→ 課題一覧:
(a) 映画『雲よりも高く』の紹介文によると、この映画は第何回アカデミー賞で外国語映画のベトナム代表作品に選ばれましたか。
(b) 映画『雲よりも高く』の紹介文の「映画『雲よりも高く』あらすじ」から「父を慌てさせることもあった。」までを、一字も変えずに書き写してください。

北ベトナム山岳地帯出身のルーン・ディン・ズン監督が、美しい山岳地帯の自然と、高いビル群がそびえ立つホーチミンの都会の風景を対象的に描いた、父と子の絆が心を揺さぶる暖かなヒューマンドラマだ。

 

本作は第90回アカデミー賞外国語映画ベトナム代表作品に選出された。  

 

目次

映画『雲よりも高く』作品情報

2017年製作/90分/ベトナム映画/原題:Cha Cong Con

監督:ルーン・ディン・ズン

出演:ゴー・ザ・クアン、ドー・チョン・タン

 

映画『雲よりも高く』あらすじ

©Tu Van Film Production and Media Company Limited

山奥の川のほとり、漁師のモックと幼い息子カーは毎日の漁で慎ましく暮らしていた。カーはいつも空を見上げ飛行機を追いかけることに夢中だ。時に遠くまで行ってしまい、父を慌てさせることもあった。

 

モンスーンの雨が降ると、この父子も含め、川沿いで暮らしている人たちは高地に集まって雨が止むのを待つのが常だった。

 

カーはほかの子どもたちと元気よく遊び、目と耳が不自由なおじさんのお話を聞くのを楽しみにしていた。おじさんは都会で仕事をしていたことがあったのだ。おじさんの語る都会にカーたち子どもたちはほのかな憧れを抱く。

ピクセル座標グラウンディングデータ
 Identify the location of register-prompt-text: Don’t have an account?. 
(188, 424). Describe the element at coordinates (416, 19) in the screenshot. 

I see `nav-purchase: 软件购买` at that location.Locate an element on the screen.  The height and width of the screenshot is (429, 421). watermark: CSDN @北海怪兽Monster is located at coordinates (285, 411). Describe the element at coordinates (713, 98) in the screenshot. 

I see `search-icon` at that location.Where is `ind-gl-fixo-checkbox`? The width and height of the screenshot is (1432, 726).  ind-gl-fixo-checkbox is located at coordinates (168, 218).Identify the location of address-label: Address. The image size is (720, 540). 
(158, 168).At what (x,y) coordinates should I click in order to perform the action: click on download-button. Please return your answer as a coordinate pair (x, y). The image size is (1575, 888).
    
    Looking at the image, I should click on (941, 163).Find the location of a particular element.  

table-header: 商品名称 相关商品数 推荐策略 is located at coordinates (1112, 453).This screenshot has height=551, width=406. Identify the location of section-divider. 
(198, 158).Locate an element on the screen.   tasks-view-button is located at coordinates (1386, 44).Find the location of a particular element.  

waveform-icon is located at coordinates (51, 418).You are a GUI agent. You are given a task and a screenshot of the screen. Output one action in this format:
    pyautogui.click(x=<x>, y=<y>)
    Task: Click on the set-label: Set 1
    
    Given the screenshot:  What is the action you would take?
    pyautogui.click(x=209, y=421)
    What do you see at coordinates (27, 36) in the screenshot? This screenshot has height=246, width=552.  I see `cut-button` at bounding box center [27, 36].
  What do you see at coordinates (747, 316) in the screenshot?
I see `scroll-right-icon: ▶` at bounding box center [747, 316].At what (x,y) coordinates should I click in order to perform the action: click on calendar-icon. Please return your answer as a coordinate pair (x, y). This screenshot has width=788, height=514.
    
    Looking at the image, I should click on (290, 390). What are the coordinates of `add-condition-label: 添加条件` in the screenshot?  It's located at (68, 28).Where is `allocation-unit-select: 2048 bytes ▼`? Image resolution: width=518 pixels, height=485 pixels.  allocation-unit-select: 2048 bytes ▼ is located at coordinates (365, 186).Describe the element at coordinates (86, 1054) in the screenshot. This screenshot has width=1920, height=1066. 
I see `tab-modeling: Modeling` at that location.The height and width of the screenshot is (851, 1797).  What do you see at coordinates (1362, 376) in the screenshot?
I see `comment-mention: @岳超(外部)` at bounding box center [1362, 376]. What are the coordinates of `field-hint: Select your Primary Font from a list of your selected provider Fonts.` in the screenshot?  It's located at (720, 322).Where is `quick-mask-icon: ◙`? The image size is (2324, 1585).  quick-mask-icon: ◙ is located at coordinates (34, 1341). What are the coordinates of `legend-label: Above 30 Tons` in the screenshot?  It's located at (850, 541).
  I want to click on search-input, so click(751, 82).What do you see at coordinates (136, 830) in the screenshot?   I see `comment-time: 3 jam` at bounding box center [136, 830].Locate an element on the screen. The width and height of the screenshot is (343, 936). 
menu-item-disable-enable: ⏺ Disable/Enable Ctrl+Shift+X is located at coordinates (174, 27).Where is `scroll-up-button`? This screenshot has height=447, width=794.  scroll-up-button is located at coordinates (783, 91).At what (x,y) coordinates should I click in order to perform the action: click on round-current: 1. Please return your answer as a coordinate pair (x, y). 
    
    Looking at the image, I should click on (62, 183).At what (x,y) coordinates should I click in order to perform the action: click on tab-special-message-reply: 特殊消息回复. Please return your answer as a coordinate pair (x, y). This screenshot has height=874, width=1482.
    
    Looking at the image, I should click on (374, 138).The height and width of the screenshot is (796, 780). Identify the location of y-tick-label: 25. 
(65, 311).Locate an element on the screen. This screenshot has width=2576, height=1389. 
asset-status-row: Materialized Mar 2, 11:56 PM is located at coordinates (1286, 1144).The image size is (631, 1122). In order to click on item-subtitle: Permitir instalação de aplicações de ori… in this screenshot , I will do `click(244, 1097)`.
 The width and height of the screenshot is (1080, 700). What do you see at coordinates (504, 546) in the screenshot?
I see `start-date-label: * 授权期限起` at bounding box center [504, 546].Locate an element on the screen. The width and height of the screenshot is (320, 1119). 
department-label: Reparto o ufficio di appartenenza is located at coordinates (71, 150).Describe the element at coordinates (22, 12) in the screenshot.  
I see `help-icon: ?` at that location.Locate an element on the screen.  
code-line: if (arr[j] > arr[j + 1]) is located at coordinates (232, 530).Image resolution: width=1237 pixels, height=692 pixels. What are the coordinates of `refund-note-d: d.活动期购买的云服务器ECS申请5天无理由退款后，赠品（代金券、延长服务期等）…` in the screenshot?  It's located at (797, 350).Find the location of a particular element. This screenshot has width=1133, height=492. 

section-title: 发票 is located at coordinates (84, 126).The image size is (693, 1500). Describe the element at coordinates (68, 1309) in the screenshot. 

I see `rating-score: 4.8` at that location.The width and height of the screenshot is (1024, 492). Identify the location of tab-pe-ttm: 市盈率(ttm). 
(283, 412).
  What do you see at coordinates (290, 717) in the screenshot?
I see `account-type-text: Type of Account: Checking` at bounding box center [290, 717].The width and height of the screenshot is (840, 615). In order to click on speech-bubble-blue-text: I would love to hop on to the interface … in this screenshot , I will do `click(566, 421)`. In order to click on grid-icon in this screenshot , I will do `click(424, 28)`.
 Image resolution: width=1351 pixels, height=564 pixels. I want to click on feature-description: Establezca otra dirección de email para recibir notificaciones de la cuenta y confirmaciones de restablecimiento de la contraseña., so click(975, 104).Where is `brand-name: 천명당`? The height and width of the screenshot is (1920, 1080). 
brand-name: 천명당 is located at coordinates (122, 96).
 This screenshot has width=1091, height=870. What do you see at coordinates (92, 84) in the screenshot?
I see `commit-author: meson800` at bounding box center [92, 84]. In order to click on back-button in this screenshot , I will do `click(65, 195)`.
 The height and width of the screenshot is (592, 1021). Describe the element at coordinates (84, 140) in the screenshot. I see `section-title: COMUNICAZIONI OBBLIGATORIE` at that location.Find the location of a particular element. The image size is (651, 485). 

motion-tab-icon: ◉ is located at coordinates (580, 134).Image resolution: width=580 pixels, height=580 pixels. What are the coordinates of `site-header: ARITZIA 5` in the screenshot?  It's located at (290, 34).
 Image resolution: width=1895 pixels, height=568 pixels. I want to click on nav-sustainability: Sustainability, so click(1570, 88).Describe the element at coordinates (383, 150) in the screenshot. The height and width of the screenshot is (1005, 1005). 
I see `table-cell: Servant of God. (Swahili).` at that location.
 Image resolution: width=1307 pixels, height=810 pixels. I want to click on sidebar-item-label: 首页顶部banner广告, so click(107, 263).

→ 解答例:
(a) 第90回アカデミー賞です。

(b)
映画『雲よりも高く』あらすじ

©Tu Van Film Production and Media Company Limited

山奥の川のほとり、漁師のモックと幼い息子カーは毎日の漁で慎ましく暮らしていた。カーはいつも空を見上げ飛行機を追いかけることに夢中だ。時に遠くまで行ってしまい、父を慌てさせることもあった。